On a proposé souvent de partager l’Hôtel-Dieu de Paris en plusieurs hospices mieux situés, plus aérés, plus salutaires ; l’argent a manqué pour cette entreprise.

Curtæ nescio quid semper abest rei.

(Hor., lib. III, od. xxiv.)

On en trouve toujours quand il s’agit d’aller faire tuer des hommes sur la frontière : il n’y en a plus quand il faut les sauver.

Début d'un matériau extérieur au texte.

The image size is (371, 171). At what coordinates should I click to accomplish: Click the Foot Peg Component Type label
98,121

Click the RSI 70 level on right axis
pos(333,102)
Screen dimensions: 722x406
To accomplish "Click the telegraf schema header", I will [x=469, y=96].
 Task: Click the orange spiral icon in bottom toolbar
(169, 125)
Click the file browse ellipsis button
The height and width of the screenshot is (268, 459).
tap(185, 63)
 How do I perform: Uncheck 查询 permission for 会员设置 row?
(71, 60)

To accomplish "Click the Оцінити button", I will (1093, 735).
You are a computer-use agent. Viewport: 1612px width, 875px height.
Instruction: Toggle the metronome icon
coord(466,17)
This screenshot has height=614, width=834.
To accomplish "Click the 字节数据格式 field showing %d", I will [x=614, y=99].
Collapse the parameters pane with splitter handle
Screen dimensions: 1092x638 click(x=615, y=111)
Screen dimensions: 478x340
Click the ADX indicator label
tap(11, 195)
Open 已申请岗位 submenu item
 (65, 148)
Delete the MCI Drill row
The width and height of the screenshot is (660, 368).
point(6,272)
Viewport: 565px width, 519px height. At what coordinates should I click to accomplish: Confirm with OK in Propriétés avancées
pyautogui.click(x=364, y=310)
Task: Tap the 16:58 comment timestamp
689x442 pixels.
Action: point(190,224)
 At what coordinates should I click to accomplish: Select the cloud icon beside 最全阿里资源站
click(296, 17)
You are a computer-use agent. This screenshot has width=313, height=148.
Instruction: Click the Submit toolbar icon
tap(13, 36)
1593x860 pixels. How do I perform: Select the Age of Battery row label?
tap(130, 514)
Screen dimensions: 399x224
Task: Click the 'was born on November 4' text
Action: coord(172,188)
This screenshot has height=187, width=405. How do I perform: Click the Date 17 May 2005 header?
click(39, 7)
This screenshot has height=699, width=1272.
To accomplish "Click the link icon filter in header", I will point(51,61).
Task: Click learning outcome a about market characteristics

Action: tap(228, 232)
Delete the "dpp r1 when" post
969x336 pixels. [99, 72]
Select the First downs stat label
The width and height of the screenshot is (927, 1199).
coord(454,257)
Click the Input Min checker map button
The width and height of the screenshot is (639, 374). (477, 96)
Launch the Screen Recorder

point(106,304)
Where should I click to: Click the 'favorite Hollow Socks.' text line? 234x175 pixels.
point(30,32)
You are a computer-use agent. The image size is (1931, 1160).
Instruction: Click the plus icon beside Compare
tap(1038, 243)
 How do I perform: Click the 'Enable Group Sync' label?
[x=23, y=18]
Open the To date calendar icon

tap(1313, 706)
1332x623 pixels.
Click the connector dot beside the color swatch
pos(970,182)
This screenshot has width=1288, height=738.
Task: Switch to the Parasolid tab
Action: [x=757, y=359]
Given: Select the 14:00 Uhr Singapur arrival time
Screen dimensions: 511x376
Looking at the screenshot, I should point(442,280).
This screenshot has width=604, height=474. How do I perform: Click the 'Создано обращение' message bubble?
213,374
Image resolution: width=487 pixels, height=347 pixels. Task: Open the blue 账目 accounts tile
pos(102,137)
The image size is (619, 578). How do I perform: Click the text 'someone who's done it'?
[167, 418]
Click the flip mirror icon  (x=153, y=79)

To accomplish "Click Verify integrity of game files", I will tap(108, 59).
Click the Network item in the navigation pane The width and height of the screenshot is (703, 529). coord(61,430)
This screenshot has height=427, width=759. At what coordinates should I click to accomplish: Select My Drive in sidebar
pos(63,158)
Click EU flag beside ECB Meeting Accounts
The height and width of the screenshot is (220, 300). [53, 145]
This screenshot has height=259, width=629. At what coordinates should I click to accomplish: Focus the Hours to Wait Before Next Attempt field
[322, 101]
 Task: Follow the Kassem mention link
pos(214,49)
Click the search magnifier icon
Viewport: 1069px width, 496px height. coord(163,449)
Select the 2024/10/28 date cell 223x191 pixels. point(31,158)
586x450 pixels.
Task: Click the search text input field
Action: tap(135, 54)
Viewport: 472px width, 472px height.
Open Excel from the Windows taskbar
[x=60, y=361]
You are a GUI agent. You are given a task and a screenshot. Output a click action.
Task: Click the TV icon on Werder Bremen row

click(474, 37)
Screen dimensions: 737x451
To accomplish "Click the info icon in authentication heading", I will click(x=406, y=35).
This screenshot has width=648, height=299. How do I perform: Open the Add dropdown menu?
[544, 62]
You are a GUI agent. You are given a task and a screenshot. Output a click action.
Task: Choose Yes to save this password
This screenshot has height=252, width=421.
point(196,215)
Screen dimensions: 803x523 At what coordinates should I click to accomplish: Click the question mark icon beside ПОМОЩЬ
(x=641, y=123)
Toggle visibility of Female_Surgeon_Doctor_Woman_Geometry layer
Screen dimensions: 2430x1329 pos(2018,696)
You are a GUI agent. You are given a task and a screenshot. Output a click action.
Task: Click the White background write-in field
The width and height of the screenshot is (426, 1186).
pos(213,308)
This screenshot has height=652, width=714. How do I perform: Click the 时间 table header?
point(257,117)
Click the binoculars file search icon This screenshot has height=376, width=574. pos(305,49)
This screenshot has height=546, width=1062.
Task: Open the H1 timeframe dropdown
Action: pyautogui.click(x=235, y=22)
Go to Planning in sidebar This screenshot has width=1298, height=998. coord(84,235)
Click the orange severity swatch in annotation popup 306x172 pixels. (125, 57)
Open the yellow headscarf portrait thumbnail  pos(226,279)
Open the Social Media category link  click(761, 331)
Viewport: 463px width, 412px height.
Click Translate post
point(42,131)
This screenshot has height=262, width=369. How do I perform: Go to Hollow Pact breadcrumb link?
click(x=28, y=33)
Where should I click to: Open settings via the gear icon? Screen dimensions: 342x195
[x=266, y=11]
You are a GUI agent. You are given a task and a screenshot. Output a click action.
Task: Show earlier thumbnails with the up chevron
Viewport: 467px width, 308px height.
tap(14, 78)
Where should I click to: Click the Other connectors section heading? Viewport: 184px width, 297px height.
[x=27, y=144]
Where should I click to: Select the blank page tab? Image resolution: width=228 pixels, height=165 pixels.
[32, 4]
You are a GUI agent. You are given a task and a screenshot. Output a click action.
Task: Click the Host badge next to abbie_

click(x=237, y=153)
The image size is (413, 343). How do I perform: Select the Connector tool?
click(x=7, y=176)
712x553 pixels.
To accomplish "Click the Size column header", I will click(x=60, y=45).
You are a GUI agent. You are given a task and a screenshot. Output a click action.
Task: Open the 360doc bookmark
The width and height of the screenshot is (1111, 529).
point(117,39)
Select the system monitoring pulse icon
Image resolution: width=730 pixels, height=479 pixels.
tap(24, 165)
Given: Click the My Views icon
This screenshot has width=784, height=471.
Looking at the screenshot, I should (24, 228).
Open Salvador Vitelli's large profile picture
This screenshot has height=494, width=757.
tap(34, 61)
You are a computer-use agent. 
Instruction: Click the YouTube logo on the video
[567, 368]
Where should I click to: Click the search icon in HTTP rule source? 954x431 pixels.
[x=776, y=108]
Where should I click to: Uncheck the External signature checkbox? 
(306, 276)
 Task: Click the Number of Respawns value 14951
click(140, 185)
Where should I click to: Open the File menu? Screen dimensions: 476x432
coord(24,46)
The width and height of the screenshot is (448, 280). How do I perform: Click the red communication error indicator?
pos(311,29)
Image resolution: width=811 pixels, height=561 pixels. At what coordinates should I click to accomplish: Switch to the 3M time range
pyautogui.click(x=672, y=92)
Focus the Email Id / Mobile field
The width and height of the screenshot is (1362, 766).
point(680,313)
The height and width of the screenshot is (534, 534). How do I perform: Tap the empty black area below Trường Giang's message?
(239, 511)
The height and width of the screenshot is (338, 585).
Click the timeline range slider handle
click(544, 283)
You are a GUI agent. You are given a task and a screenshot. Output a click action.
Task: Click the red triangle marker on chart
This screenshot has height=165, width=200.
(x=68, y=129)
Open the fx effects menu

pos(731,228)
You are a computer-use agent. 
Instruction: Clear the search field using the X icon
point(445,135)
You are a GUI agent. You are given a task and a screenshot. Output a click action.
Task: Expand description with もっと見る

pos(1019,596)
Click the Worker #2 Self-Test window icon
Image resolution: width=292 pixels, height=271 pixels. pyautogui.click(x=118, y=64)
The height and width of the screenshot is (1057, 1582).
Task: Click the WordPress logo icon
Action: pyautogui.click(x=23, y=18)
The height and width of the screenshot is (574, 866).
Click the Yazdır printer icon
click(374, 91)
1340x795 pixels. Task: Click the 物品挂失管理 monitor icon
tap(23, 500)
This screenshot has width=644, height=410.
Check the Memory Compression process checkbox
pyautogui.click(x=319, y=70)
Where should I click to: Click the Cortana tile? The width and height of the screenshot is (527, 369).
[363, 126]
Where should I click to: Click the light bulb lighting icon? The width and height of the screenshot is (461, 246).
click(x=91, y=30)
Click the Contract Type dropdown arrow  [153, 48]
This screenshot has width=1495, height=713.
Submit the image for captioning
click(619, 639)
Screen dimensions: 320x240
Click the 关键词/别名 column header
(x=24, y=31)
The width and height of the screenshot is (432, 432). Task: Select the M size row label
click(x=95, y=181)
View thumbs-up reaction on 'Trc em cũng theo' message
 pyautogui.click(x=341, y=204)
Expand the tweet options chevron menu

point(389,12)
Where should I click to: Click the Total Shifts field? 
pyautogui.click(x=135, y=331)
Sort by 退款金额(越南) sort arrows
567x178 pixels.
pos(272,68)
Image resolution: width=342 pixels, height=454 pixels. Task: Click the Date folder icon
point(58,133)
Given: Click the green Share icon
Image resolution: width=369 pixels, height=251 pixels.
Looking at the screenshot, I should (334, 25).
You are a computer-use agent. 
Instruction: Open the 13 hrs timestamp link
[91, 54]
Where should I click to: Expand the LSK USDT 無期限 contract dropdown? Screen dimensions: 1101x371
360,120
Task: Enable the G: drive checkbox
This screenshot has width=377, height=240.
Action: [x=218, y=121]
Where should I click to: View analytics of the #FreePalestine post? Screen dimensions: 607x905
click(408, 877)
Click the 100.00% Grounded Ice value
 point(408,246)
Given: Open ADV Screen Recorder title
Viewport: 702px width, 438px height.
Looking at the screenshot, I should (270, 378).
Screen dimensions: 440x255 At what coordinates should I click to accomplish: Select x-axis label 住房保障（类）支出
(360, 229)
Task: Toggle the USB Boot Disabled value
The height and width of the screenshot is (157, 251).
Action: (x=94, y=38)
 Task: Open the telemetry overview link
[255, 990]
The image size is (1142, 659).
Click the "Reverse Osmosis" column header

Cependant l’Hôtel-Dieu de Paris possède plus d’un million de revenu, qui augmente chaque année, et les Parisiens l’ont doté à l’envi.

On ne peut s’empêcher de remarquer ici que Germain Brice, dans sa Description de Paris, en parlant de quelques legs faits par le premier président de Bellièvre à la salle de l’Hôtel-Dieu nommée Saint-Charles, dit « qu’il faut lire cette belle inscription gravée en lettres d’or dans une grande table de marbre, de la composition d’Olivier Patra de l’Académie française, un des plus beaux esprits de son temps, dont on a des plaidoyers fort estimés :

« Qui que tu sois qui entres dans ce saint lieu, tu n’y verras presque partout que des fruits de la charité du grand Pomponne. Les brocarts d’or et d’argent, et les beaux meubles qui paraient autrefois sa chambre, par une heureuse métamorphose servent maintenant aux nécessités des malades. Cet homme divin qui fut l’ornement et les délices de son siècle, dans le combat même de la mort, a pensé au soulagement des affligés. Le sang de Bellièvre s’est montré dans toutes les actions de sa vie. La gloire de ses ambassades n’est que trop connue, etc. »

L’utile Chamousset fit mieux que Germain Brice et Olivier Patni, l’un des plus beaux esprits du temps ; voici le plan dont il proposa de se charger à ses frais, avec une compagnie solvable.

Les administrateurs de l’Hôtel-Dieu portaient en compte la valeur de cinquante livres pour chaque malade, ou mort, ou guéri. M. de Chamousset et sa compagnie offraient de gérer pour cinquante livres seulement par guérison. Les morts allaient par-dessus le marché, et étaient à sa charge.

La proposition était si belle qu’elle ne fut point acceptée. On craignit qu’il ne pût la remplir. Tout abus qu’on veut réformer est le patrimoine de ceux qui ont plus de crédit que les réformateurs.

Une chose non moins singulière est que l’Hôtel-Dieu a seul le privilége de vendre la chair en carême à son profit, et il y perd. M. de Chamousset offrit de faire un marché où l’Hôtel-Dieu gagnerait : on le refusa, et on chassa le boucher qu’on soupçonna de lui avoir donné l’avis[3].

Ainsi chez les humains, par un abus fatal,
Le bien le plus parfait est la source du mal.

(Henriade, chant V, 43-44.)





  1. Questions sur l’Encyclopédie, troisième partie, 1770. (B.)
  2. Cicéron n’a pas employé cette expression : il a dit charitas liberorum (Brutus, ep. 12), charitas patriœ (Pro Sexto, 53), charitates patriœ (De Officiis, I, 17). (B.)
  3. En 1775, sous l’administration de M. Turgot, ce privilége ridicule de l’Hôtel-Dieu fut détruit et remplacé par un impôt sur l’entrée de la viande. Le peuple de Paris était réduit auparavant à n’avoir pendant tout le carême qu’une nourriture malsaine et très-chère. Cependant quelques hommes ont osé regretter cet ancien usage, non qu’ils le crussent utile, mais parce qu’il était un monument du pouvoir que le clergé avait eu trop longtemps sur l’ordre public, et que sa destruction avançait la décadence de ce pouvoir. En 1629, on tuait six bœufs à l’Hôtel-Dieu pendant le carême, deux cents en 1605, cinq cents en 1708, quinze cents en 1750 ; on en consomme aujourd’hui près de neuf mille. (K.)